Blunted Perceptions: How one boy lost his grip on life to pot—and got it back

“When I first met him in junior high I thought he was nothing special. But, as I grew up with him through junior and senior high, I discovered that he had a miserable past—the life he wished he never had.
He moved to San Jose, California when he was around 11 or 12. Here, his parents started a liquor store and their days were filled with hectic schedules. Because of their business, his parents saw increasingly less and less of him. His mother saw him before and after school. His father became nonexistent in his life; he saw him three or four times a week.
The new environment also forced him to make new friends. Seeking a new group to “hang out with,” he started becoming friends with a racially mixed group, which was predominantly Mexican. This was a new experience for him since he was practically the only Persian.
Pretty soon, he found out that his “friends” were into a lot more than just “having fun.” Their idea of fun was doing drugs. Their drug of choice was marijuana, also known as pot. Sometimes they dropped acid.
Filled with curiosity, he decided to try drugs. It was just a few days after Christmas when he met a friend on a bridge. They smoked some pot from a pipe made from an empty coke can. “I liked it. It gave me a really good feeling. It was like a feeling that I had never felt before. It’s so hard to describe. It’s like enjoying something… a lot. I’m not saying that I had a bad time. I actually liked it and that’s why usage progressed. At first I was like I was just gonna do a little bit and I’d never do it again.”

━━━━━━━━━━

Written exercise 1:
Answer these questions using the Blunted Perceptions text:
(a) What business did his parents start in San Jose?
(b) How often did his father see him?
(c) What was the pipe he first smoked from made of?
Written exercise 2:
Carry on the Blunted Perceptions text, starting after its last sentence.

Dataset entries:
━━━━━━━━━━

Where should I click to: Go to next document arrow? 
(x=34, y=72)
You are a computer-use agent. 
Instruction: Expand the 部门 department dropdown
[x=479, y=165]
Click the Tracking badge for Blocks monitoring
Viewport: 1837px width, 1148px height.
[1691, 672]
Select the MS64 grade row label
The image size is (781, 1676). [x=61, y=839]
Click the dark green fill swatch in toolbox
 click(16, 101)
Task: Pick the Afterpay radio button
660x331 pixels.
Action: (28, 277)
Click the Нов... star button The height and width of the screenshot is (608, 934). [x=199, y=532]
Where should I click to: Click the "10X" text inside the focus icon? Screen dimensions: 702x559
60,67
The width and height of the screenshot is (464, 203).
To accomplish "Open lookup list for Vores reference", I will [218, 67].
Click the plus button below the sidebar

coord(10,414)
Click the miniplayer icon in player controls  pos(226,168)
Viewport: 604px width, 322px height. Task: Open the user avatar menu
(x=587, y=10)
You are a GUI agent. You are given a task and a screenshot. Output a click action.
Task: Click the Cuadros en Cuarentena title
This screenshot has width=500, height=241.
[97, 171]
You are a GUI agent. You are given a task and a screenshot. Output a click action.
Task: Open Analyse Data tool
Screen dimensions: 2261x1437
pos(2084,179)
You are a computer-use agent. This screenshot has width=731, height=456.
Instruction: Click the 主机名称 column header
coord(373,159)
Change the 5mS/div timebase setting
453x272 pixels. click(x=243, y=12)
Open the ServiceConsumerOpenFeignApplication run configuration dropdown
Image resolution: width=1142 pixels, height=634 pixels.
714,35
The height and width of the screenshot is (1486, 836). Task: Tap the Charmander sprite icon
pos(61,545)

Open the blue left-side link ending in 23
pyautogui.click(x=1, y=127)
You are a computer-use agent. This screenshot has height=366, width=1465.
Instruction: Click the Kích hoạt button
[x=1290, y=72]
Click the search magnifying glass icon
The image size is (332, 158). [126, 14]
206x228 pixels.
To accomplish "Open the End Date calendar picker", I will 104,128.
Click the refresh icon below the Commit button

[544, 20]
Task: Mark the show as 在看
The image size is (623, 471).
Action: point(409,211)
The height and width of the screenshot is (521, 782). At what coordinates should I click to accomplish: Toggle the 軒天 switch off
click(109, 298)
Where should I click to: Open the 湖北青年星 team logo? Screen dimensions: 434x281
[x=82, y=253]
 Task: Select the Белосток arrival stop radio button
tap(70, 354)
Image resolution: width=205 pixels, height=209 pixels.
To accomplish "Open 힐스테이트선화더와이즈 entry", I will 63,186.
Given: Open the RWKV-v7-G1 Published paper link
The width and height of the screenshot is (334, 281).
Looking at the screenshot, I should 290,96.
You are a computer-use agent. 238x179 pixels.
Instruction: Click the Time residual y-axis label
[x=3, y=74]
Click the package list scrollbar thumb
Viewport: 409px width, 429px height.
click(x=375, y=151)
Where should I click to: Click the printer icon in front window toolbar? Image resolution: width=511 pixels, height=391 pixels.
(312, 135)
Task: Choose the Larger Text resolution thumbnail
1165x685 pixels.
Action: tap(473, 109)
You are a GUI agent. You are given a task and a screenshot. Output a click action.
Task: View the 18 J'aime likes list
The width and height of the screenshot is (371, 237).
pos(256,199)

━━━━━━━━━━

Right answer 1:
(a) A liquor store.
(b) Three or four times a week.
(c) An empty coke can.

Right answer 2:
After nearly a month of using pot, usage became constant. Some days he spent as much as $20 on pot. He also started drinking, smoking and shoplifting anything he desired.

He smoked three times a day
“I was doing it before school, during school, every single day. I did it at least three times a day or whenever I could handle it.”
Usually he would “kick back” with his friends and a brother of theirs that was a drug dealer. “Whenever I wanted some, all I had to do was go over to their house. It was cool with them. They’d say, ‘Sure, have a hit.’ Besides, they had a lot of spares. I basically never had to pay.”
Or he got pot by helping other people get some. “I did hook up people who needed it. I didn’t get any money out of it but my commission was them letting me smoke as much as I wanted.”
But sometimes he needed money to chip in for drugs at parties. He stole from his mom or broke into cars. He and his friends would vandalize cars for fun and, if they were lucky, they would find money in the glove compartment.
“Once we found $50 in the glove compartment of a car. That just made us break into cars more and more.”
Within six months, he was out of control. Drugs were running his life.
“I thought I knew what I was doing. I didn’t see having fun as a problem.”
His grades slipped to Ds and Fs. He also started getting in trouble with the law.
One day he and his friends were walking down an alley (still high on drugs) when they met a crowd that they didn’t like and got into a fight.
Neighbors called the police, who arrested him. The police never found drugs on him. He came home with four stiches on his forehead and a big cut on his elbow.
His parents suspected him of using drugs, but he denied it. When his parents asked why he had gotten into a fight, he said he got beaten up because he was Persian and his friends had tried to protect him. His mom believed him.
Then he was caught with a knife at school.
“I needed a knife for protection. It was just in case anybody tried to attack me. When you get into something like drugs, you’re always afraid somebody is watching you. You’re always afraid that you’ll get caught by your parents or someone. In order to be safe, you feel the need for protection.”
Again he was arrested, suspended for five days, and recommended for expulsion. Soon his parents found out about his drug habit. At first they grounded him, but that didn’t stop him. He sneaked out of his house to see his friends.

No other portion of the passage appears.